- **EXERCISE REQUIREMENTS**
#1 In the text below on choosing tools for teaching R, copy the part starting at "This may require" and ending at "rather than ggplot2.".
#2 According to the text below on choosing tools for teaching R, why does the mosaic package use lattice rather than ggplot2 as its main graphics system? Answer in one to three sentences.
#3 In the text below on choosing tools for teaching R, which function are ggplot2 users pointed to in particular?

- **EXCERPTED PASSAGE**
::::::::::
2b) Begin by determining which standard tools and packages you want to use and
make the rest of what you give them fit into that system. This reduces the
cognitive load for your students and allows them to do more with less.
2c) In fact, I recommend that you make a list of all the code you used in your
most recent course. Then arrange the code into things that you find essential
and nonessential. Also mark the things your students found easy and hard. Now
try to get rid of as much as you can without losing things students can do.
This may require replacing some old favorites with some new favorites. You
will know you are succeeding if when you introduce something new, your students
can pretty much guess how it works before you show them.
3) The mosaic package (I am the maintainer) provides one particular way of
doing this. It begins by assuming you will want to show students the modeling
language (to use things like lm()), so it emphasizes using formulas. For this
reason, the primary graphics system chosen is lattice rather than ggplot2.
(There are a few things that support ggplot2 users as well, and you might take
a look at mplot(), in particular.) We have also added functions that provide
formula interfaces to many numerical summaries, including our favorite:
> favstats( disp ~ cyl, data=mtcars )
::::::::::
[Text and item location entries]
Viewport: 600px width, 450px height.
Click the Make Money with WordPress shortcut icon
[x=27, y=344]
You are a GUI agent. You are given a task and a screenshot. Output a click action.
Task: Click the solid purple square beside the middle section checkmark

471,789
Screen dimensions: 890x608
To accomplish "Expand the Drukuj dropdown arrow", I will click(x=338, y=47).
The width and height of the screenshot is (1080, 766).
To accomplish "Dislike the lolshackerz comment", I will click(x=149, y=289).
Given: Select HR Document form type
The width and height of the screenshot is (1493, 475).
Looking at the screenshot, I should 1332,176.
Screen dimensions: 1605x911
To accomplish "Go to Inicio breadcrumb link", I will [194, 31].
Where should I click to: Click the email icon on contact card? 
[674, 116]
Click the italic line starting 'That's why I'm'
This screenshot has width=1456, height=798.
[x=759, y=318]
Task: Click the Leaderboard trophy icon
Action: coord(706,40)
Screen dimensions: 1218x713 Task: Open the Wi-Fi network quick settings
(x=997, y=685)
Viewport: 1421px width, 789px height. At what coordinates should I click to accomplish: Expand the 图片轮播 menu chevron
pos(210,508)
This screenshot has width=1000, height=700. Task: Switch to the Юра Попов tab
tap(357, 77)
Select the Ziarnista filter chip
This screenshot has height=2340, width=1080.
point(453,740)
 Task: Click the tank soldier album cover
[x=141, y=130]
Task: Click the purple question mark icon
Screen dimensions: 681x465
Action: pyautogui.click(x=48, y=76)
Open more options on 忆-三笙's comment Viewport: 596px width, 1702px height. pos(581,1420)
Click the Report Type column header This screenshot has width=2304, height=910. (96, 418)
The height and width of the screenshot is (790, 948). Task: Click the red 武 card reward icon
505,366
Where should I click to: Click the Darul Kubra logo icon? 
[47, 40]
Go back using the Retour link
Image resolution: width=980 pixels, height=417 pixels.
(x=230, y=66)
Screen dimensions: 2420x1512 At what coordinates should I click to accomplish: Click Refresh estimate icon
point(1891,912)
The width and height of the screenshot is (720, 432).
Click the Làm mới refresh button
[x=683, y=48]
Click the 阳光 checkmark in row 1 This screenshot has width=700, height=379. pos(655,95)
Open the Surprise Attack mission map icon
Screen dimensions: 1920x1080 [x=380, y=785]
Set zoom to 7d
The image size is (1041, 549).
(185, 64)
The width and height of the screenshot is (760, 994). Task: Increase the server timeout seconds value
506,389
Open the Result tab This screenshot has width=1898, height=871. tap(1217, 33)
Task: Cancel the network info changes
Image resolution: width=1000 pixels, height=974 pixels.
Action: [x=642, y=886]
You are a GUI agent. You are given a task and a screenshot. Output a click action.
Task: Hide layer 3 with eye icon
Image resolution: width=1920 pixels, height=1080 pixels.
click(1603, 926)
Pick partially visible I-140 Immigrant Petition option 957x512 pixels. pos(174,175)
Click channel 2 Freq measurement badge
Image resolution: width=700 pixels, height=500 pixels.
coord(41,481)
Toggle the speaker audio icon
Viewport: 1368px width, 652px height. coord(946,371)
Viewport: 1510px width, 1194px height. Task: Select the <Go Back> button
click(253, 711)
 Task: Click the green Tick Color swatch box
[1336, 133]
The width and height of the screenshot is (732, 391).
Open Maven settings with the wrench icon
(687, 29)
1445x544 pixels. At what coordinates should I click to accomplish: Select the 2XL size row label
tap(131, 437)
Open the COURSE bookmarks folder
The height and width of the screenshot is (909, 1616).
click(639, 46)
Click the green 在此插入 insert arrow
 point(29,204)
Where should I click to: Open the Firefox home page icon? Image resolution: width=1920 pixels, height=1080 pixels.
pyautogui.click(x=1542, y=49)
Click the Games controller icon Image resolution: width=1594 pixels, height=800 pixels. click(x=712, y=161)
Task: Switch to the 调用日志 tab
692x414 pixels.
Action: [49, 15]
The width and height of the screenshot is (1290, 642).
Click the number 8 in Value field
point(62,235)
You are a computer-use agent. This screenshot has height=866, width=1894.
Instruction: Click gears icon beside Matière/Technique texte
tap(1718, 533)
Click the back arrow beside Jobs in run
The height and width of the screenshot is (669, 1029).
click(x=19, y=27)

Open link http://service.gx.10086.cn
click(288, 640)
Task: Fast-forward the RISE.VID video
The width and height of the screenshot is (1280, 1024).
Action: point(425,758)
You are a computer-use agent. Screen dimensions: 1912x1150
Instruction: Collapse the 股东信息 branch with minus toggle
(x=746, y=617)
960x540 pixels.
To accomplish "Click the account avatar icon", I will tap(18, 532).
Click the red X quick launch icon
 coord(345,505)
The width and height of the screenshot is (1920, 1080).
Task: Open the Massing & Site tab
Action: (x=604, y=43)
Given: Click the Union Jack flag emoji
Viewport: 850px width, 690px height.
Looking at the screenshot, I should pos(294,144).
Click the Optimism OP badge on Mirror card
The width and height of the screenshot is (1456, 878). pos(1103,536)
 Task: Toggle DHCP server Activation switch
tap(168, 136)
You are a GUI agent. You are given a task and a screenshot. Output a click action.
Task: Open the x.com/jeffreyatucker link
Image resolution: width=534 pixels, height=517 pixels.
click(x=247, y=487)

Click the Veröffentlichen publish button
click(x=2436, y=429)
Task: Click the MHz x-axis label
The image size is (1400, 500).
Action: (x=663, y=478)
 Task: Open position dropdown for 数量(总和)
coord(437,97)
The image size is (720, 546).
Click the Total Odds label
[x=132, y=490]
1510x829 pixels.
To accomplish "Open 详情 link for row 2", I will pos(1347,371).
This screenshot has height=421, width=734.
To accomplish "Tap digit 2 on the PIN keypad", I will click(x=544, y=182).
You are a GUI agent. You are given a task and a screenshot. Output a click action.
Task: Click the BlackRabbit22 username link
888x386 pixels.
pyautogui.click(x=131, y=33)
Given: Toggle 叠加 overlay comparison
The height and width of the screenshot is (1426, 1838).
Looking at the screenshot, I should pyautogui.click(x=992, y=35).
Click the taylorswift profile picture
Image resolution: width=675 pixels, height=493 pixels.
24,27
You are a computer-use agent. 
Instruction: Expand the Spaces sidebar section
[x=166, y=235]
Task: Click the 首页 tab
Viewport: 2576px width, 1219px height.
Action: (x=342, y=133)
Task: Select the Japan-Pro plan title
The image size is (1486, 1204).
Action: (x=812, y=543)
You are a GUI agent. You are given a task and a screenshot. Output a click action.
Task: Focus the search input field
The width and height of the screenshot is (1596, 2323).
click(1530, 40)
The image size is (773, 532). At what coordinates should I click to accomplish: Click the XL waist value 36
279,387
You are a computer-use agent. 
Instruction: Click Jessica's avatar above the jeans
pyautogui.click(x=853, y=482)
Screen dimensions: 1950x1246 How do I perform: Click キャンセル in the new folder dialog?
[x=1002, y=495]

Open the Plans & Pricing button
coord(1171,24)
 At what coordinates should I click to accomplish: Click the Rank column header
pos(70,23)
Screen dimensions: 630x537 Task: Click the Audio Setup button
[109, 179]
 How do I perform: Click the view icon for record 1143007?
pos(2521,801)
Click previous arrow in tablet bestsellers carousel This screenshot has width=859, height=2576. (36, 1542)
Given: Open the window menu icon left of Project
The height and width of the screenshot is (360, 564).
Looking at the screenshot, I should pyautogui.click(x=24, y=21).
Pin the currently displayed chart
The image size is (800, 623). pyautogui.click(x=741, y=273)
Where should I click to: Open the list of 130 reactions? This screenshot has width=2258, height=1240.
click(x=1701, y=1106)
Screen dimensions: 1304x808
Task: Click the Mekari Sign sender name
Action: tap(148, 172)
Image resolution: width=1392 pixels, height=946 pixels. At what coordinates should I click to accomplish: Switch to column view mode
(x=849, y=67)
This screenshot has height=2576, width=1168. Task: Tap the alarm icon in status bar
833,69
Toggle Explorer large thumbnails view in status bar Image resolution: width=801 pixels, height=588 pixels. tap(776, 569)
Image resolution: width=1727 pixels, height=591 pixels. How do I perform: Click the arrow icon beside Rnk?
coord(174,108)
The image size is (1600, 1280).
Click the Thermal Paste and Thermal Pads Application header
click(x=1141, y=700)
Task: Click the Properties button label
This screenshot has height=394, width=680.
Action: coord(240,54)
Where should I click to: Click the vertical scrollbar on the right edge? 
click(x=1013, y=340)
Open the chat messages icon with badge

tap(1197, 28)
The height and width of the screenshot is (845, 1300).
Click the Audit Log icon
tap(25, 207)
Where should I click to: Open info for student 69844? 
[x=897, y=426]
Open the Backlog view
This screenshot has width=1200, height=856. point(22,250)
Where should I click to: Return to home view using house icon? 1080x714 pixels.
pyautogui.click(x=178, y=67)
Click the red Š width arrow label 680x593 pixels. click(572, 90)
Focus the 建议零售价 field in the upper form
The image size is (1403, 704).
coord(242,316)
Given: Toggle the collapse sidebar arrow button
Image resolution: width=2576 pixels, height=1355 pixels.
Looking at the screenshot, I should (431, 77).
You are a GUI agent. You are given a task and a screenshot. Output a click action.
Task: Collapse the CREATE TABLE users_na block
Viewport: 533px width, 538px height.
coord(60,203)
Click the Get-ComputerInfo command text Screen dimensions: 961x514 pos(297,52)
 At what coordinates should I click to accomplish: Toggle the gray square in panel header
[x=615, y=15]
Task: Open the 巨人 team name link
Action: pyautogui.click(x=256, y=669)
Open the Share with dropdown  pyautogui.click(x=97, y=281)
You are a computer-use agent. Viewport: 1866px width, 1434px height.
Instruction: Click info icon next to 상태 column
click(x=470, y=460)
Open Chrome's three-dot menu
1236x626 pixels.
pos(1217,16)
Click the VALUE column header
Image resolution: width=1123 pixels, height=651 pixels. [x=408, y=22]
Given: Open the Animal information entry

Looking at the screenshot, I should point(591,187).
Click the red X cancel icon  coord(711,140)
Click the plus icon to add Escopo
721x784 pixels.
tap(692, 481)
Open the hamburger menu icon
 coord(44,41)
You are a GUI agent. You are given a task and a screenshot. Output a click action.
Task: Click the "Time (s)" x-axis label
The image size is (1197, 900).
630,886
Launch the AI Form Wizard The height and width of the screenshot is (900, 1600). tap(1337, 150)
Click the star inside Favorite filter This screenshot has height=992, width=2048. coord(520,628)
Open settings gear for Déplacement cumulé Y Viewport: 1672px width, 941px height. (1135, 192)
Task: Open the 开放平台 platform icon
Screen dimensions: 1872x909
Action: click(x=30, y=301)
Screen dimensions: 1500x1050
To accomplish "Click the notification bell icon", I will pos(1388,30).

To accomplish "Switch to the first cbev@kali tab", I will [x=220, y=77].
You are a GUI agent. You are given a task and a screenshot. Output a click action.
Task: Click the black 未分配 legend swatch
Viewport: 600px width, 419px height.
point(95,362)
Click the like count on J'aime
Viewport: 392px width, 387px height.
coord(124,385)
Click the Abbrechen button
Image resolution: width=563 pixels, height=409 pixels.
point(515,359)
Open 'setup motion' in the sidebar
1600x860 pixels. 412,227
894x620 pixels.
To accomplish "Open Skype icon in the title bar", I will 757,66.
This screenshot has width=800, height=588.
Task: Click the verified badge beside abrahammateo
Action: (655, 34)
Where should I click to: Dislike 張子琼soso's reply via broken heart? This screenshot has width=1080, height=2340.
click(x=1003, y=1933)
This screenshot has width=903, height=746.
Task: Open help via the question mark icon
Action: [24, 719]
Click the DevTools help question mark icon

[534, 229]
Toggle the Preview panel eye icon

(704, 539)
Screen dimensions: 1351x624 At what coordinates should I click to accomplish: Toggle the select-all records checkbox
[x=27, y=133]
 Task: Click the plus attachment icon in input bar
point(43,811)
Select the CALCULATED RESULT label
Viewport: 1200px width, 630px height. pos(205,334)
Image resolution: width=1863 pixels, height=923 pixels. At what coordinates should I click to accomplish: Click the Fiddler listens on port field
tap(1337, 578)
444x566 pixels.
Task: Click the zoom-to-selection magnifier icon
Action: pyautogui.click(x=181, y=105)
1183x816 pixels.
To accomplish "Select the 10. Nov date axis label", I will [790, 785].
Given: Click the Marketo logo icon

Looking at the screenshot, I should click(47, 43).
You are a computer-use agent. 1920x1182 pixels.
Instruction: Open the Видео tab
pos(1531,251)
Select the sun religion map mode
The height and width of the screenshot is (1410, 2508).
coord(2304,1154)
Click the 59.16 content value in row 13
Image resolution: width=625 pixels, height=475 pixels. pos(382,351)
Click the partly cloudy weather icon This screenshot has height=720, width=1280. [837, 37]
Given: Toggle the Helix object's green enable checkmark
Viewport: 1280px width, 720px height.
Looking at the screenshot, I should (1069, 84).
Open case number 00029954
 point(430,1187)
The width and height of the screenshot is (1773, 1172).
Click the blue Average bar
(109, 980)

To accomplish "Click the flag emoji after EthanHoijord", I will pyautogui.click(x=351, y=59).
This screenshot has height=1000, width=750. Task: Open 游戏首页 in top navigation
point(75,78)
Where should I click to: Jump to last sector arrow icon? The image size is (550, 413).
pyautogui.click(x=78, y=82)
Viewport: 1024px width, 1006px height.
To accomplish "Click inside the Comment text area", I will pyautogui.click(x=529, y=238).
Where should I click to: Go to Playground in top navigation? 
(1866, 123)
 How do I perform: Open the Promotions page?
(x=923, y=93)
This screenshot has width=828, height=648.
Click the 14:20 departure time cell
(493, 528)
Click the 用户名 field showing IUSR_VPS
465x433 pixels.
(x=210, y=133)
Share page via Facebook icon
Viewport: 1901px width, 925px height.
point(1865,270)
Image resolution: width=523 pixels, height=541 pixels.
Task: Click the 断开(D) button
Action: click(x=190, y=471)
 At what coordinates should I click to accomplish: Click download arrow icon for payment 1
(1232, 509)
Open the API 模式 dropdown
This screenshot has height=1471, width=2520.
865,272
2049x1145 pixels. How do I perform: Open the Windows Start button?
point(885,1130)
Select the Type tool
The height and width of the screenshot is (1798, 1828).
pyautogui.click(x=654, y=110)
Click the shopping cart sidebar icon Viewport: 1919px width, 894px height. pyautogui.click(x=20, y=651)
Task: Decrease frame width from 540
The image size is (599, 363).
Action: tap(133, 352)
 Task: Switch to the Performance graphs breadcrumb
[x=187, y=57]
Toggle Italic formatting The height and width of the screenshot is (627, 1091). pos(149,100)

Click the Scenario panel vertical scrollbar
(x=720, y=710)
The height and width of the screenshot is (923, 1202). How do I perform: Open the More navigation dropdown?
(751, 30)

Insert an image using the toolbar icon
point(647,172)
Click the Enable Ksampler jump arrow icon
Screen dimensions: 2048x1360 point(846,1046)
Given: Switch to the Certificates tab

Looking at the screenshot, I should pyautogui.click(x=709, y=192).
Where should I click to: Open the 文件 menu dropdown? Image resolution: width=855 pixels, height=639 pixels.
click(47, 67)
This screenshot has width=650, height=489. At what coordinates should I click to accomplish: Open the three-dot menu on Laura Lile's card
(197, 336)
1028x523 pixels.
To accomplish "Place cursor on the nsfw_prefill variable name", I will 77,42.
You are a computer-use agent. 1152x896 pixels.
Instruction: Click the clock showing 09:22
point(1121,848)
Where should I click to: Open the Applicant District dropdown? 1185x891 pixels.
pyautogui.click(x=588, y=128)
::::::::::
- **REPLIES**
#1
This may require replacing some old favorites with some new favorites. You
will know you are succeeding if when you introduce something new, your students
can pretty much guess how it works before you show them.
3) The mosaic package (I am the maintainer) provides one particular way of
doing this. It begins by assuming you will want to show students the modeling
language (to use things like lm()), so it emphasizes using formulas. For this
reason, the primary graphics system chosen is lattice rather than ggplot2.

#2 The package assumes you will want to show students the modeling language, for things like lm(), so it puts weight on using formulas. For that reason, lattice was picked as the main graphics system over ggplot2.

#3 mplot()